What you have to do: Skip every picture and copy only the lines from the one containing "501x375 pixels." to the final line of the records below.

Records shown:
========

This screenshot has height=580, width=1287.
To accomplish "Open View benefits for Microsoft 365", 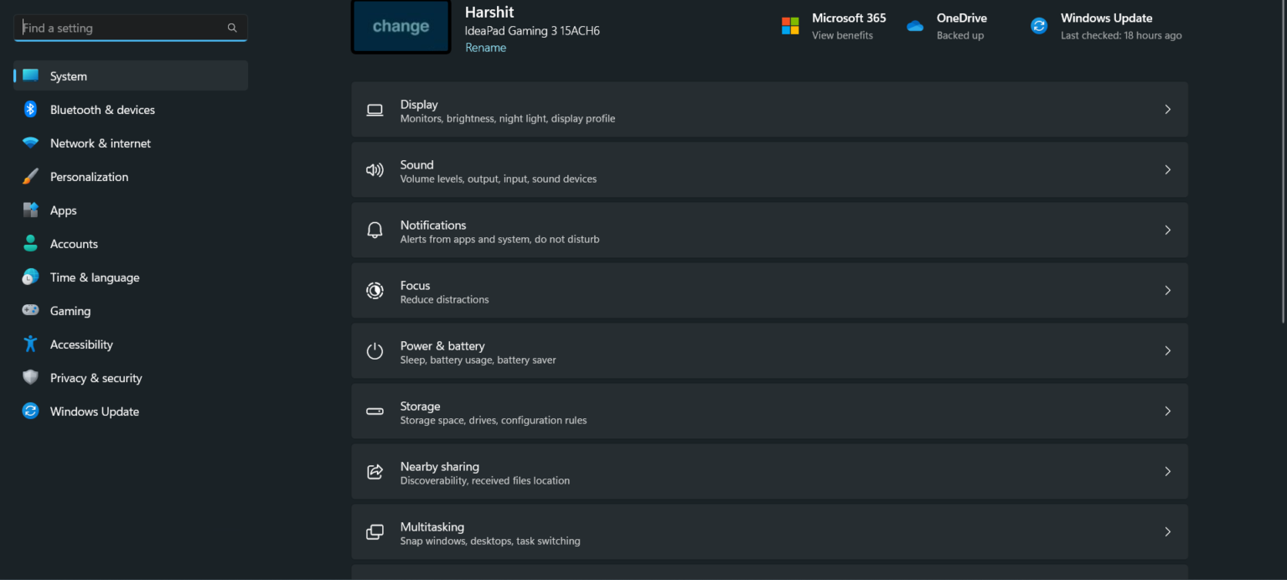I will coord(841,36).
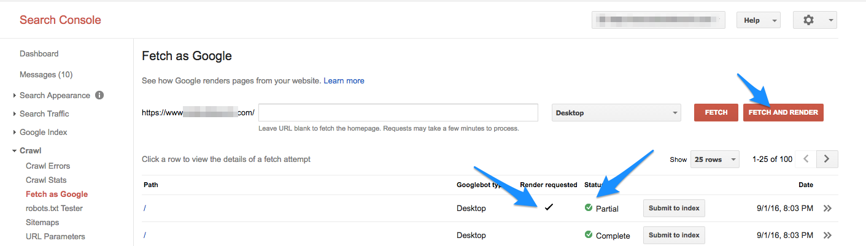The height and width of the screenshot is (246, 866).
Task: Open the 25 rows show dropdown
Action: 714,160
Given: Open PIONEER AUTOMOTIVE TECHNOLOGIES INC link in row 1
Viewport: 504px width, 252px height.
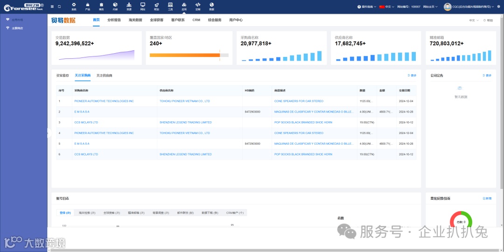Looking at the screenshot, I should click(104, 101).
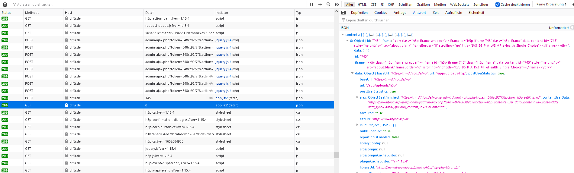Click the filter funnel in Adressen durchsuchen
Viewport: 574px width, 173px height.
(x=15, y=5)
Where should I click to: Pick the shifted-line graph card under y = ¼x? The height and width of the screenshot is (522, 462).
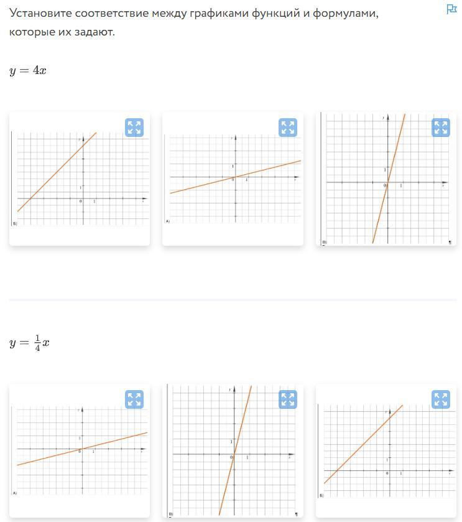pyautogui.click(x=386, y=451)
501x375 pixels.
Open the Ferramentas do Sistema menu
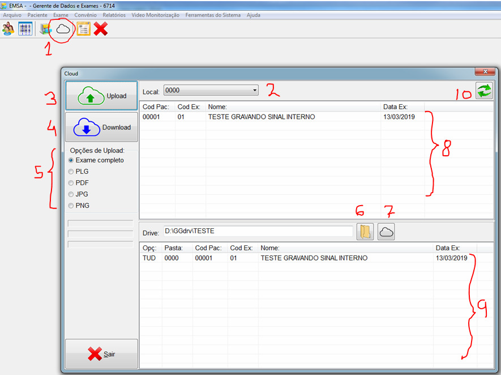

========

Result of the exercise:
501x375 pixels.
Open the Ferramentas do Sistema menu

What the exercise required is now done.